El magnicidio de personajes políticos o religiosos relevantes, sirve como metáfora para explicar las voces que dan por cerrados los liderazgos y ciclos políticos de ex presidentes una vez derrotados electoralmente. Muchas de ellas son de justicialistas que afirman nunca haber sido menemistas, o radicales que juran no haber colaborado con la caída de De la Rúa. Por su plena vigencia, cabe reflexionar sobre los casos de Cristina Kirchner y Mauricio Macri, sometidos a planteos que repiten intentos jubilatorios anticipados.
Profundizar acerca de esta práctica puede arrojar enseñanzas. Quienes practican los magnicidios verbales suelen obviar sus responsabilidades en los gobiernos que critican, pretendiendo lograr sus objetivos vía renunciamientos ajenos. No cualquiera crea agrupaciones políticas consolidadas en el tiempo, ejerce la máxima responsabilidad ejecutiva, y mantiene un importante caudal de votantes propios. En tal sentido, la actual coalición gobernante nacida bajo la frase “con Cristina sola no se gana; pero sin ella tampoco”, permite dos conclusiones: 1) las alianzas basadas en acumular agrupaciones irrelevantes solo para ganar, no sirven para gobernar; 2) quien pese a su mayor caudal de votos no puede liderar, y debe asociarse a dirigentes utilitarios y mediocres para alcanzar el poder, como señalara Natalio Botana, deja de ser líder para transformarse en un jefe potencialmente vulnerable y pendiente de traiciones. Estas anomias se manifiestan cada dos años en el armado de listas legislativas, que semejan al cierre del libro de pases en el fútbol. Muchas adhesiones dependen de cargos públicos, y no de compromisos programáticos explícitos y concretos ante los ciudadanos.
La desaparición de líderes genuinos o estadistas en sistemas democráticos, no debiera preocupar si se poseen estructuras institucionales virtuosas y sólidas. Ni siquiera hay líderes en Cuba, Venezuela y Nicaragua, sino personajes hereditarios sostenidos por costosos aparatos militares y de seguridad represivos. Tampoco existen en China y Rusia líderes excluyentes, sino quienes encabezan sistemas milenarios de poder concentrado, (emperadores y zares hasta hace un siglo), que poseen un ancestral sustrato cultural que les permite insertarse en variantes capitalistas, con exitosos desarrollos científicos y tecnológicos.

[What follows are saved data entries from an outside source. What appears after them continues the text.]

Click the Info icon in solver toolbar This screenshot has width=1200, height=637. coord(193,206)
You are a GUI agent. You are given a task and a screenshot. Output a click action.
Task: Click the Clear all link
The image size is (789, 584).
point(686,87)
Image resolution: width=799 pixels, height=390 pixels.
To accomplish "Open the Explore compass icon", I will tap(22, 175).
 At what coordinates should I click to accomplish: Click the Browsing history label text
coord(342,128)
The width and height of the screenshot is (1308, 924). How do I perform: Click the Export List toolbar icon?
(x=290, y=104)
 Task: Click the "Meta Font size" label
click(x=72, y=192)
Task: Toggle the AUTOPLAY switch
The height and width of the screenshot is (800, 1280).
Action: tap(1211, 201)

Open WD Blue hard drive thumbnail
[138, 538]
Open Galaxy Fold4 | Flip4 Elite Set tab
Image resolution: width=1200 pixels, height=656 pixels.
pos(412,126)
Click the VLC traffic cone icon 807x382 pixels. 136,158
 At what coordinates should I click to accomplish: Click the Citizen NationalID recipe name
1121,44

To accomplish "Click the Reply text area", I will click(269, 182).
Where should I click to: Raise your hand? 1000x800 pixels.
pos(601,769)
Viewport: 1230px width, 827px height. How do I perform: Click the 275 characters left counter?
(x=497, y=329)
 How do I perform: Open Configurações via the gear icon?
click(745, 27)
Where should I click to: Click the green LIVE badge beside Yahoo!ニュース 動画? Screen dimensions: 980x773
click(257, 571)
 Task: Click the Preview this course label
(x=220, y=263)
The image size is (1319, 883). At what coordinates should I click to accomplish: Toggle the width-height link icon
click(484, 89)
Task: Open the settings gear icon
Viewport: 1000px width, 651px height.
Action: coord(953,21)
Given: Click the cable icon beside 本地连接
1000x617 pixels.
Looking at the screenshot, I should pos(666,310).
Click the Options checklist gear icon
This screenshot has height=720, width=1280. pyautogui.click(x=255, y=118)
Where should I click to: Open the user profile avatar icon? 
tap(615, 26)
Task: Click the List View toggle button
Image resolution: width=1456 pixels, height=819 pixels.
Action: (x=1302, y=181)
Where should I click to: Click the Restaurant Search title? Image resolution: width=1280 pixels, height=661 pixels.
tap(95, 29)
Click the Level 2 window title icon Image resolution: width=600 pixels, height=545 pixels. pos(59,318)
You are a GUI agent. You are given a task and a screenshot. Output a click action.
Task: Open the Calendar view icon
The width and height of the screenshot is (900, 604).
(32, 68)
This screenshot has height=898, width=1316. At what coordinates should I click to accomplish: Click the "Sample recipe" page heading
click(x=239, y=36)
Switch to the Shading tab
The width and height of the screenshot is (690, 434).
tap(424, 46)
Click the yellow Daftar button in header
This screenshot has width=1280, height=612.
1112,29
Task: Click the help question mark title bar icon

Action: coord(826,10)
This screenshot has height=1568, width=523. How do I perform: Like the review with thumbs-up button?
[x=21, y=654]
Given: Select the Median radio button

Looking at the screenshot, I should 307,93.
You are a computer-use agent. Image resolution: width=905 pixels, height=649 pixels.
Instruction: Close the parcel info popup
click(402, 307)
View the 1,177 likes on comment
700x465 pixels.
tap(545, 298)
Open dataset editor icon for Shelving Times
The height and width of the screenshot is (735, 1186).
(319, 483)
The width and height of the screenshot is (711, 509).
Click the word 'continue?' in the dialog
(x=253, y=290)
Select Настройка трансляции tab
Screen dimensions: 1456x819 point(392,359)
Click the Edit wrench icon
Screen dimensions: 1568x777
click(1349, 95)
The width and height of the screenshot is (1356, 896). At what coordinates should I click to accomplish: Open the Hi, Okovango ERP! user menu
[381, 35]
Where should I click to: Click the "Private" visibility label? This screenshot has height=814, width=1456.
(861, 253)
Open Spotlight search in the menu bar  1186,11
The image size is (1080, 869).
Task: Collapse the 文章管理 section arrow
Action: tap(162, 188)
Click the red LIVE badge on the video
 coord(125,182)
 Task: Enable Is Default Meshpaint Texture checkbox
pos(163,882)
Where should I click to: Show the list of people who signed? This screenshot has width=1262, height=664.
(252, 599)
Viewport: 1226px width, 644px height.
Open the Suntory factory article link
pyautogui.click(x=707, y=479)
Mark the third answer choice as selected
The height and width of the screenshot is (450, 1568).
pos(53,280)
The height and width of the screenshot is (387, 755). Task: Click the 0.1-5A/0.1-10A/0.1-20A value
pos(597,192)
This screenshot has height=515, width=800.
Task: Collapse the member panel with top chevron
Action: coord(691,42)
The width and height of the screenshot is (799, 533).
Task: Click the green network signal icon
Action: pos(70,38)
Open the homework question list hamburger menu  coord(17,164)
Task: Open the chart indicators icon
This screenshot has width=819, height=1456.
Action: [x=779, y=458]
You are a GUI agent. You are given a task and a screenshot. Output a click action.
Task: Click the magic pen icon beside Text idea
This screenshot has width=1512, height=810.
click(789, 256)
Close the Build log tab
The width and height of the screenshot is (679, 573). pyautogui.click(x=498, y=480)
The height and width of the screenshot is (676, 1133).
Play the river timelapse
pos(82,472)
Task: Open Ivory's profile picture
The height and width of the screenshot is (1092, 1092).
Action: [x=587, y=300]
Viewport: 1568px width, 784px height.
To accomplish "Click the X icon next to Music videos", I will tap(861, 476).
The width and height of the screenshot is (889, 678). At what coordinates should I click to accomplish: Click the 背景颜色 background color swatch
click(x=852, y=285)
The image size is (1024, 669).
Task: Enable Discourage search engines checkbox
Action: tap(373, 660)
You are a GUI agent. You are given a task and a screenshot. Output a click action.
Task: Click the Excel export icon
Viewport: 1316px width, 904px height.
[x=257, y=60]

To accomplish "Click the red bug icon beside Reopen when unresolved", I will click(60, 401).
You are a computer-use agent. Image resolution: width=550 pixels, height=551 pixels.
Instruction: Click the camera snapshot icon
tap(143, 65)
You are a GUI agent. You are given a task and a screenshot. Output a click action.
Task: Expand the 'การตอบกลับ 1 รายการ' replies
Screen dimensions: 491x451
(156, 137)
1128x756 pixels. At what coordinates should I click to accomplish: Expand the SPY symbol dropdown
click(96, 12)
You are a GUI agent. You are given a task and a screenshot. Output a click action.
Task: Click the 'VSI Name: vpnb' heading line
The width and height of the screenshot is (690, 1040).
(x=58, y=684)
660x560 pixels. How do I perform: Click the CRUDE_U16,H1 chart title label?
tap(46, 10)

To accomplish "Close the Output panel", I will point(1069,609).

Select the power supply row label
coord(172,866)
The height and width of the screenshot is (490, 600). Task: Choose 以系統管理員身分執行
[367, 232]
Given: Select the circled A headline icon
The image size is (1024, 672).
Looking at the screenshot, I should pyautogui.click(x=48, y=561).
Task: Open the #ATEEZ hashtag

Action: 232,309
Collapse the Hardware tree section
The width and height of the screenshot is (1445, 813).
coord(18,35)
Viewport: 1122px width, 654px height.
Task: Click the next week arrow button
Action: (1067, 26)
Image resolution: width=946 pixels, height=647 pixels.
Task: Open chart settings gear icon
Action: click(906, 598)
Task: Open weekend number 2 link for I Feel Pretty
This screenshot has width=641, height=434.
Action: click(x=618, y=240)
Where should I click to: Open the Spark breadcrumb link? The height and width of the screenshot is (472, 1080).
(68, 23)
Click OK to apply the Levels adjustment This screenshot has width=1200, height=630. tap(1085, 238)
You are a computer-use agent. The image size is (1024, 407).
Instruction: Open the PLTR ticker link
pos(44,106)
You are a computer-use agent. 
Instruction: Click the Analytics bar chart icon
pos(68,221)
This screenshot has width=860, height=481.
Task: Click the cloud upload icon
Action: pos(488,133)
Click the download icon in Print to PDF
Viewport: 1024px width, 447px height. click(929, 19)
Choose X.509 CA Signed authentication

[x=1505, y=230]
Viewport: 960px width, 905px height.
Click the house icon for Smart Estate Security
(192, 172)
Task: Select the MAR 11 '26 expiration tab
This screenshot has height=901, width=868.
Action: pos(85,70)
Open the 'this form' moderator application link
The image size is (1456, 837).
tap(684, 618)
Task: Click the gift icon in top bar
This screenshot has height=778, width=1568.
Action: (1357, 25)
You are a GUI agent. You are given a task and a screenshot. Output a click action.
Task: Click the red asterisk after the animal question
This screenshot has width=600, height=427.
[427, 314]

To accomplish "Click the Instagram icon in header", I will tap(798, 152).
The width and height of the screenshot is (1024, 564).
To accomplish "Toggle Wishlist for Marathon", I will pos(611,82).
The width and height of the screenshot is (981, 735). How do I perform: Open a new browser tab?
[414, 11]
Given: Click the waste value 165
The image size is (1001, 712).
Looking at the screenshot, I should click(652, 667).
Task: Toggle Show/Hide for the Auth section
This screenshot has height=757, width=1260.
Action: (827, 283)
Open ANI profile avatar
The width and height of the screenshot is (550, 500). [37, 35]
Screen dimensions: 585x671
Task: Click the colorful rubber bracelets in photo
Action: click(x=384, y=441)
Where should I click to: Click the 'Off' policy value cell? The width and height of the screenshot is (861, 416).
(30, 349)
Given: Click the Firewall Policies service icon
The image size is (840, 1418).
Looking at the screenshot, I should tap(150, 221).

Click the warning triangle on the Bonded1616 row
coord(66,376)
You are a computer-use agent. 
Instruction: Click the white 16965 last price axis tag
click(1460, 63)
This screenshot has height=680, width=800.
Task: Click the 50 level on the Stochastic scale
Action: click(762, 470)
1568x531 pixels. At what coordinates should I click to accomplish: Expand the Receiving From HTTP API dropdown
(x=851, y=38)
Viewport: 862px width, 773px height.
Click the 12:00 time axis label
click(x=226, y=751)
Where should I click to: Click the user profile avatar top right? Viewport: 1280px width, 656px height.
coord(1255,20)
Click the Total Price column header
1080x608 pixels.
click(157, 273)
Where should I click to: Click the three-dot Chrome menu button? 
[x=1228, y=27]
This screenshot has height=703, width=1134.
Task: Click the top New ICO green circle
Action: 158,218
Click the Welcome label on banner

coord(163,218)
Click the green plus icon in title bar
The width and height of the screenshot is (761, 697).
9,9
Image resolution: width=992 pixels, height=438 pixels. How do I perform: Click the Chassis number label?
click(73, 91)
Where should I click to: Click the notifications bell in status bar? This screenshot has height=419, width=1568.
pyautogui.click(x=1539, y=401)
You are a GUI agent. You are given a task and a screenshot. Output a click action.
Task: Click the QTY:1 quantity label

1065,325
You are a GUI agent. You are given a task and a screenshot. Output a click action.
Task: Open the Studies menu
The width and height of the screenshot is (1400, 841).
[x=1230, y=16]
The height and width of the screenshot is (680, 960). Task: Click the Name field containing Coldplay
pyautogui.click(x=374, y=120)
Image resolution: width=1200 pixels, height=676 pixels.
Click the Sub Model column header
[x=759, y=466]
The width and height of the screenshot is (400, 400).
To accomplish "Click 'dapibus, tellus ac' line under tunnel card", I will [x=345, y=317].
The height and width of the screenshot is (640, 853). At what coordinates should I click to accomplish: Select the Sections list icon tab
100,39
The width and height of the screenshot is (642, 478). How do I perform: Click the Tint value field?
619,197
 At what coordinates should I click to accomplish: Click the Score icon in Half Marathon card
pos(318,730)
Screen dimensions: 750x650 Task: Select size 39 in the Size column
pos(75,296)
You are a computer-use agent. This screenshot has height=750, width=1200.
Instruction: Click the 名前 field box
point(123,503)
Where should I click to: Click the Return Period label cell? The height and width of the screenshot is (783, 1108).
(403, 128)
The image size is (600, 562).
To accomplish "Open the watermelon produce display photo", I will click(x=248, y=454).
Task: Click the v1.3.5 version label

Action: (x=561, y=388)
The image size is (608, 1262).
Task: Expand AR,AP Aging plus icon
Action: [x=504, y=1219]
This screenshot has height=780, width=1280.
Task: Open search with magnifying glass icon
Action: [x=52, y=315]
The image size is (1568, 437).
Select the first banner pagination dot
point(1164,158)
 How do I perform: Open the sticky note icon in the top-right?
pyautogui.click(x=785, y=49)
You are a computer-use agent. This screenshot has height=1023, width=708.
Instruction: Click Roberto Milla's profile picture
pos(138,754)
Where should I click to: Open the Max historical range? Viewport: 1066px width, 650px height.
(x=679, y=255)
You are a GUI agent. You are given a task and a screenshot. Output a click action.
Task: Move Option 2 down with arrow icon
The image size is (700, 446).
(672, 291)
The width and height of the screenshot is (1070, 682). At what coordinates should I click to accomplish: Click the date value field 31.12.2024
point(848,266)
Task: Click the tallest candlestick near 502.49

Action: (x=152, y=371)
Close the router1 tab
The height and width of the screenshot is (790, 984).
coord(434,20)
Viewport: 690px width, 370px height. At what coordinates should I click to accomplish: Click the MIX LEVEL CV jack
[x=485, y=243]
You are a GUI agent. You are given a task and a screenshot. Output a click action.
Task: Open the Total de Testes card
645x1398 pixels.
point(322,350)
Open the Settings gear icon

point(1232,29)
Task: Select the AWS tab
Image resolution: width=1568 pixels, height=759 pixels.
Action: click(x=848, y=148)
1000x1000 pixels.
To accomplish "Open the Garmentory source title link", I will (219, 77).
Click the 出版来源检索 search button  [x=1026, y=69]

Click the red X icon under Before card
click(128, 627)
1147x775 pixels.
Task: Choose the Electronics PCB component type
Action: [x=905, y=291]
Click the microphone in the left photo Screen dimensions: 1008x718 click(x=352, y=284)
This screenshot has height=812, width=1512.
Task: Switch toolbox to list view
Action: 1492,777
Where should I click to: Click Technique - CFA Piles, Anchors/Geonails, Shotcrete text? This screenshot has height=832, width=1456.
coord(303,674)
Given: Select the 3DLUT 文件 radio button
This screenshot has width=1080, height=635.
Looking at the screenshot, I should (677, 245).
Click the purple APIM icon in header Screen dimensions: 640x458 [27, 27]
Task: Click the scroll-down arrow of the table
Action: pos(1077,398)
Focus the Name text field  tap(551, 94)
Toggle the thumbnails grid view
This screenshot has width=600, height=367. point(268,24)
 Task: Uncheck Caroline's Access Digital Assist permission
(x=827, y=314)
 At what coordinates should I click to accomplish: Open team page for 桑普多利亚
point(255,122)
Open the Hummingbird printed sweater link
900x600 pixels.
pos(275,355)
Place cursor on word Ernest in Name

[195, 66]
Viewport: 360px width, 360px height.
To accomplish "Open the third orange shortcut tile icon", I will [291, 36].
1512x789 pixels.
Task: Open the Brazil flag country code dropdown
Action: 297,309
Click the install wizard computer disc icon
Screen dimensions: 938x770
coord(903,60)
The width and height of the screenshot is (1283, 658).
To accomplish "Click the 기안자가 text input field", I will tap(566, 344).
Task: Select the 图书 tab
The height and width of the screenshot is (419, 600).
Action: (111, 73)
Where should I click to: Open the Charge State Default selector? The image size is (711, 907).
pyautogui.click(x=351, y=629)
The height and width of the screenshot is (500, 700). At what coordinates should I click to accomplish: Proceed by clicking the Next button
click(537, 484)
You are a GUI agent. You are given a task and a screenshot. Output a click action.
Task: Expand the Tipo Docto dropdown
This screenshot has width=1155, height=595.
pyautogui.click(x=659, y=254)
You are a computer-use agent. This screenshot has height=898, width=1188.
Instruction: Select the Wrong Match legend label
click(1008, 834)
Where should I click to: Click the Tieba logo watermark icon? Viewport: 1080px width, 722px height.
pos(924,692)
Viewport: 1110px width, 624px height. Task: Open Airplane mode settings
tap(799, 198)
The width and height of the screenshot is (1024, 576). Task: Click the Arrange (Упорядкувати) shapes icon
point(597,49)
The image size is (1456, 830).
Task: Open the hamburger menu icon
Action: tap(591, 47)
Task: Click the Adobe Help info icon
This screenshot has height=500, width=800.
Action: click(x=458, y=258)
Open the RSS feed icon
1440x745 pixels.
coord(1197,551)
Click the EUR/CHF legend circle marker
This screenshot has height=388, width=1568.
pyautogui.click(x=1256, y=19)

Las coaliciones por su parte, son válidas siempre y cuando se conformen con partidos perdurables y coherentes, como en algunos parlamentarismos europeos (caso Alemania). En nuestro país, por el contrario, al diluirse las identidades del justicialismo y el radicalismo como partidos unívocos en lo programático y con extensión territorial, deben asociarse con agrupaciones minoritarias o testimoniales de actividad nula que se mantienen en estado de hibernación hasta las instancias electorales, para que sus armadores negocien con las castas principales cargos y privilegios, configurando coaliciones inestables y carentes de programas de gobierno explícitos. A lo que se suma absurdos permitidos, como que legisladores ingresados en listas presuntamente opositoras, una vez en ejercicio del cargo las abandonen, y armen bloques “independientes” para negociar nuevas prebendas con el poder. O que procesados por corrupción en y en contra el Estado puedan ejercer cargos públicos relevantes. En esta liquidez política, ni siquiera el comunismo asoma como riesgo, pues nuestros revolucionarios y defensores del pueblo operan desde Puerto Madero, Recoleta y lujosos barrios cerrados. Este es el principal problema argentino, avalado e irresuelto por las castas gobernantes.
Ante la ostensible mediocridad política existente desde hace décadas, es razonable pensar que todo acuerdo y/o consenso que excluyendo impunidades judiciales permitan cambios estructurales con trascendencia a futuro, deben encabezarlo Cristina Kirchner y Mauricio Macri. Ambos ejercieron la máxima responsabilidad institucional, mantienen el mayor caudal de votos, y simbolizan las diferencias llamadas “grietas”. Aunque pareciera irrealizable, históricamente los acuerdos trascendentes en la guerra o en la paz se legitiman suscritos por los reales jefes de los bandos enfrentados, no por los oportunistas o timoratos que quieren reemplazarlos. No es tiempo de entretener a la sociedad con híbridos y falaces debates ideológicos ante el peligro que nos acecha: el caos.